Within this listing, how many lines include the word "computer"? Only the number should be given.

▶ **RECORDED DATA**

+--

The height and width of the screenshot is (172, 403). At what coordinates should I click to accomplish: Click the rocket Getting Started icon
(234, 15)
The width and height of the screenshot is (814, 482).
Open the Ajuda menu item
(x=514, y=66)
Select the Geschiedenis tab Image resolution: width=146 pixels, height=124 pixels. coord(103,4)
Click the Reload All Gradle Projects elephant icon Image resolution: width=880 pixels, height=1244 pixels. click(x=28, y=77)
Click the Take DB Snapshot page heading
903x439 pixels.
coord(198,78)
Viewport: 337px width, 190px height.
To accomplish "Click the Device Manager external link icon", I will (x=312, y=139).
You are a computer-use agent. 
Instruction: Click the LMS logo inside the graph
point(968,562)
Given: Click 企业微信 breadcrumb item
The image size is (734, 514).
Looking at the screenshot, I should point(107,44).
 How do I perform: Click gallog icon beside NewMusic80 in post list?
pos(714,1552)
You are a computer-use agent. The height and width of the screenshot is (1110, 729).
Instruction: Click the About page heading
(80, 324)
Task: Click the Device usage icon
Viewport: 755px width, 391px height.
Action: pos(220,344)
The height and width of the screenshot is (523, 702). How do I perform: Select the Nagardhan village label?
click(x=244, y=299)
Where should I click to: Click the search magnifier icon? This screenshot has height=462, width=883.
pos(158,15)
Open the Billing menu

+--

▶ **TASK ANSWER**
2